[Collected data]
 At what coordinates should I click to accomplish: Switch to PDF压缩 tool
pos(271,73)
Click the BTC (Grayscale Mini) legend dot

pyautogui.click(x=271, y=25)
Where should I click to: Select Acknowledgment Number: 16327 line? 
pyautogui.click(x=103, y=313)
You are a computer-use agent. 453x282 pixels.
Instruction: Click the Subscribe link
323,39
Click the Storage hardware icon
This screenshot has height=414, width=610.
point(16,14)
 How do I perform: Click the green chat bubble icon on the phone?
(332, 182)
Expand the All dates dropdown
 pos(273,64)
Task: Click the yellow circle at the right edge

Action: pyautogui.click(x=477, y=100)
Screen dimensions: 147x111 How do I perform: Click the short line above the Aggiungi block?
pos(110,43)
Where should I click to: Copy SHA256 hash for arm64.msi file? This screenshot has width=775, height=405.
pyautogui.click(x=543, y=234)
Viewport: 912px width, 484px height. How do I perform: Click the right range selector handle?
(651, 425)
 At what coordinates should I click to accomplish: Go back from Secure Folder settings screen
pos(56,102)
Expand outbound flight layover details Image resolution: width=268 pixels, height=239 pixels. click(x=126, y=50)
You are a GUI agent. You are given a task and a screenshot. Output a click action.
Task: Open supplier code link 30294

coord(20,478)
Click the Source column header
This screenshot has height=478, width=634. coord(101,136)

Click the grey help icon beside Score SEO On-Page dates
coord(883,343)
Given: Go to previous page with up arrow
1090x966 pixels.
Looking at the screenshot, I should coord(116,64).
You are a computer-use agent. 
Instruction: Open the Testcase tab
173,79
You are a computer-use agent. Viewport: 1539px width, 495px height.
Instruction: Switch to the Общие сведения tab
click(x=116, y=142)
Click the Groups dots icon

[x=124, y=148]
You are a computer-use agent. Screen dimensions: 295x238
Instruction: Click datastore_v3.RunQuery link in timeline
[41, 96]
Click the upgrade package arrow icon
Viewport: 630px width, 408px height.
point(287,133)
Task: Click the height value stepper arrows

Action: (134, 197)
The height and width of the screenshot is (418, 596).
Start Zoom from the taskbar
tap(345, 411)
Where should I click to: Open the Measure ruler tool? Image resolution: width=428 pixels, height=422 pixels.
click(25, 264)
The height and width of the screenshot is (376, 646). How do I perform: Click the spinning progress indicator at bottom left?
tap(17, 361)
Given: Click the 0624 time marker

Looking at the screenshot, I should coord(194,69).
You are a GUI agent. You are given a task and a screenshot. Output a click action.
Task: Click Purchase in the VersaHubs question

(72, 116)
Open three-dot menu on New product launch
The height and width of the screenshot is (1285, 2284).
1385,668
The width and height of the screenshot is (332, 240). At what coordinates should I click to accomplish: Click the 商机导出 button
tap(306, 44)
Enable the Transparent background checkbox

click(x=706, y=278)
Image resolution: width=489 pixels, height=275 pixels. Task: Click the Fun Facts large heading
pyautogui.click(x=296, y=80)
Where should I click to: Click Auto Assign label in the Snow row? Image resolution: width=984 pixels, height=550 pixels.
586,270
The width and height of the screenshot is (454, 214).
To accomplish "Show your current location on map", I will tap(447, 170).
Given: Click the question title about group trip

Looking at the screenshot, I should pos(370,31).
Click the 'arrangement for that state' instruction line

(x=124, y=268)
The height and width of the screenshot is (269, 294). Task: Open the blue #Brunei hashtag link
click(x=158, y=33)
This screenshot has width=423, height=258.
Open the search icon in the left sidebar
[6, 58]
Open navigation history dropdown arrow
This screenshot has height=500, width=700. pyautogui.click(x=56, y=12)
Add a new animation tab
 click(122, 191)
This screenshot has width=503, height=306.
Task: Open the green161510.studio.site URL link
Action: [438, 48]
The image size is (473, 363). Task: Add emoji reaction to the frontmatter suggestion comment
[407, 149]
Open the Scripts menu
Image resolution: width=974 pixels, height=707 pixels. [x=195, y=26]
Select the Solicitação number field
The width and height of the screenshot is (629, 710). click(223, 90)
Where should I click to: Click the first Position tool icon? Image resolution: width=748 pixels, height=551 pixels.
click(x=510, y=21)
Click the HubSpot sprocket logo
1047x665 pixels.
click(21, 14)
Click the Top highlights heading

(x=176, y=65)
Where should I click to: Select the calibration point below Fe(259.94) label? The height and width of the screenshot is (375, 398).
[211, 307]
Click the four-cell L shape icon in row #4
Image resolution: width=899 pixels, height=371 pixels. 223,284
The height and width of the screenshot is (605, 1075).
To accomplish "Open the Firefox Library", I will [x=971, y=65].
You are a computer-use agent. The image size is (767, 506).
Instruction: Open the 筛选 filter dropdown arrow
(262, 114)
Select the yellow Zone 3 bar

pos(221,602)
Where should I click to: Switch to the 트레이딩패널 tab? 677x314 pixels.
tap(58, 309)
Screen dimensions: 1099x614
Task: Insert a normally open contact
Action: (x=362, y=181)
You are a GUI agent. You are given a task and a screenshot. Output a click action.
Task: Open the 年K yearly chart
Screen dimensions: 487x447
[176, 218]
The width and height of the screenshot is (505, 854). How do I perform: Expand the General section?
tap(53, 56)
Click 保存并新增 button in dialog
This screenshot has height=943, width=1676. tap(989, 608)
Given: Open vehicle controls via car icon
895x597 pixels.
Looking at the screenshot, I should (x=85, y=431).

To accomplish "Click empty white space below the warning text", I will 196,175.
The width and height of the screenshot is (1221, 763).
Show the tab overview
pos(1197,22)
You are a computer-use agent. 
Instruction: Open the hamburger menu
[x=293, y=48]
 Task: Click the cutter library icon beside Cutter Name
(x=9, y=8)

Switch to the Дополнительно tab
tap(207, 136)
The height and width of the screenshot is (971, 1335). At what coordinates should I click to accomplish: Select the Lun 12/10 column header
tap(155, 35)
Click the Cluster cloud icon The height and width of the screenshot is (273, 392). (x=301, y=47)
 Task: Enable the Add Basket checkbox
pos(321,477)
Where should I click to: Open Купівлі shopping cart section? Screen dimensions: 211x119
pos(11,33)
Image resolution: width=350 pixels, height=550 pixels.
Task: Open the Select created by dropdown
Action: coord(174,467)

DESCRIPTION OF THE TASK – All of the records need to be transcribed exactly.

RESULT OF THIS TASK –
 At what coordinates should I click to accomplish: Switch to PDF压缩 tool
pos(271,73)
Click the BTC (Grayscale Mini) legend dot

pyautogui.click(x=271, y=25)
Where should I click to: Select Acknowledgment Number: 16327 line? 
pyautogui.click(x=103, y=313)
You are a computer-use agent. 453x282 pixels.
Instruction: Click the Subscribe link
323,39
Click the Storage hardware icon
This screenshot has height=414, width=610.
point(16,14)
 How do I perform: Click the green chat bubble icon on the phone?
(332, 182)
Expand the All dates dropdown
 pos(273,64)
Task: Click the yellow circle at the right edge

Action: pyautogui.click(x=477, y=100)
Screen dimensions: 147x111 How do I perform: Click the short line above the Aggiungi block?
pos(110,43)
Where should I click to: Copy SHA256 hash for arm64.msi file? This screenshot has width=775, height=405.
pyautogui.click(x=543, y=234)
Viewport: 912px width, 484px height. How do I perform: Click the right range selector handle?
(651, 425)
 At what coordinates should I click to accomplish: Go back from Secure Folder settings screen
pos(56,102)
Expand outbound flight layover details Image resolution: width=268 pixels, height=239 pixels. click(x=126, y=50)
You are a GUI agent. You are given a task and a screenshot. Output a click action.
Task: Open supplier code link 30294

coord(20,478)
Click the Source column header
This screenshot has height=478, width=634. coord(101,136)

Click the grey help icon beside Score SEO On-Page dates
coord(883,343)
Given: Go to previous page with up arrow
1090x966 pixels.
Looking at the screenshot, I should coord(116,64).
You are a computer-use agent. 
Instruction: Open the Testcase tab
173,79
You are a computer-use agent. Viewport: 1539px width, 495px height.
Instruction: Switch to the Общие сведения tab
click(x=116, y=142)
Click the Groups dots icon

[x=124, y=148]
You are a computer-use agent. Screen dimensions: 295x238
Instruction: Click datastore_v3.RunQuery link in timeline
[41, 96]
Click the upgrade package arrow icon
Viewport: 630px width, 408px height.
point(287,133)
Task: Click the height value stepper arrows

Action: (134, 197)
The height and width of the screenshot is (418, 596).
Start Zoom from the taskbar
tap(345, 411)
Where should I click to: Open the Measure ruler tool? Image resolution: width=428 pixels, height=422 pixels.
click(25, 264)
The height and width of the screenshot is (376, 646). How do I perform: Click the spinning progress indicator at bottom left?
tap(17, 361)
Given: Click the 0624 time marker

Looking at the screenshot, I should coord(194,69).
You are a GUI agent. You are given a task and a screenshot. Output a click action.
Task: Click Purchase in the VersaHubs question

(72, 116)
Open three-dot menu on New product launch
The height and width of the screenshot is (1285, 2284).
1385,668
The width and height of the screenshot is (332, 240). At what coordinates should I click to accomplish: Click the 商机导出 button
tap(306, 44)
Enable the Transparent background checkbox

click(x=706, y=278)
Image resolution: width=489 pixels, height=275 pixels. Task: Click the Fun Facts large heading
pyautogui.click(x=296, y=80)
Where should I click to: Click Auto Assign label in the Snow row? Image resolution: width=984 pixels, height=550 pixels.
586,270
The width and height of the screenshot is (454, 214).
To accomplish "Show your current location on map", I will tap(447, 170).
Given: Click the question title about group trip

Looking at the screenshot, I should pos(370,31).
Click the 'arrangement for that state' instruction line

(x=124, y=268)
The height and width of the screenshot is (269, 294). Task: Open the blue #Brunei hashtag link
click(x=158, y=33)
This screenshot has width=423, height=258.
Open the search icon in the left sidebar
[6, 58]
Open navigation history dropdown arrow
This screenshot has height=500, width=700. pyautogui.click(x=56, y=12)
Add a new animation tab
 click(122, 191)
This screenshot has width=503, height=306.
Task: Open the green161510.studio.site URL link
Action: [438, 48]
The image size is (473, 363). Task: Add emoji reaction to the frontmatter suggestion comment
[407, 149]
Open the Scripts menu
Image resolution: width=974 pixels, height=707 pixels. [x=195, y=26]
Select the Solicitação number field
The width and height of the screenshot is (629, 710). click(223, 90)
Where should I click to: Click the first Position tool icon? Image resolution: width=748 pixels, height=551 pixels.
click(x=510, y=21)
Click the HubSpot sprocket logo
1047x665 pixels.
click(21, 14)
Click the Top highlights heading

(x=176, y=65)
Where should I click to: Select the calibration point below Fe(259.94) label? The height and width of the screenshot is (375, 398).
[211, 307]
Click the four-cell L shape icon in row #4
Image resolution: width=899 pixels, height=371 pixels. 223,284
The height and width of the screenshot is (605, 1075).
To accomplish "Open the Firefox Library", I will [x=971, y=65].
You are a computer-use agent. The image size is (767, 506).
Instruction: Open the 筛选 filter dropdown arrow
(262, 114)
Select the yellow Zone 3 bar

pos(221,602)
Where should I click to: Switch to the 트레이딩패널 tab? 677x314 pixels.
tap(58, 309)
Screen dimensions: 1099x614
Task: Insert a normally open contact
Action: (x=362, y=181)
You are a GUI agent. You are given a task and a screenshot. Output a click action.
Task: Open the 年K yearly chart
Screen dimensions: 487x447
[176, 218]
The width and height of the screenshot is (505, 854). How do I perform: Expand the General section?
tap(53, 56)
Click 保存并新增 button in dialog
This screenshot has height=943, width=1676. tap(989, 608)
Given: Open vehicle controls via car icon
895x597 pixels.
Looking at the screenshot, I should (x=85, y=431).

To accomplish "Click empty white space below the warning text", I will 196,175.
The width and height of the screenshot is (1221, 763).
Show the tab overview
pos(1197,22)
You are a computer-use agent. 
Instruction: Open the hamburger menu
[x=293, y=48]
 Task: Click the cutter library icon beside Cutter Name
(x=9, y=8)

Switch to the Дополнительно tab
tap(207, 136)
The height and width of the screenshot is (971, 1335). At what coordinates should I click to accomplish: Select the Lun 12/10 column header
tap(155, 35)
Click the Cluster cloud icon The height and width of the screenshot is (273, 392). (x=301, y=47)
 Task: Enable the Add Basket checkbox
pos(321,477)
Where should I click to: Open Купівлі shopping cart section? Screen dimensions: 211x119
pos(11,33)
Image resolution: width=350 pixels, height=550 pixels.
Task: Open the Select created by dropdown
Action: coord(174,467)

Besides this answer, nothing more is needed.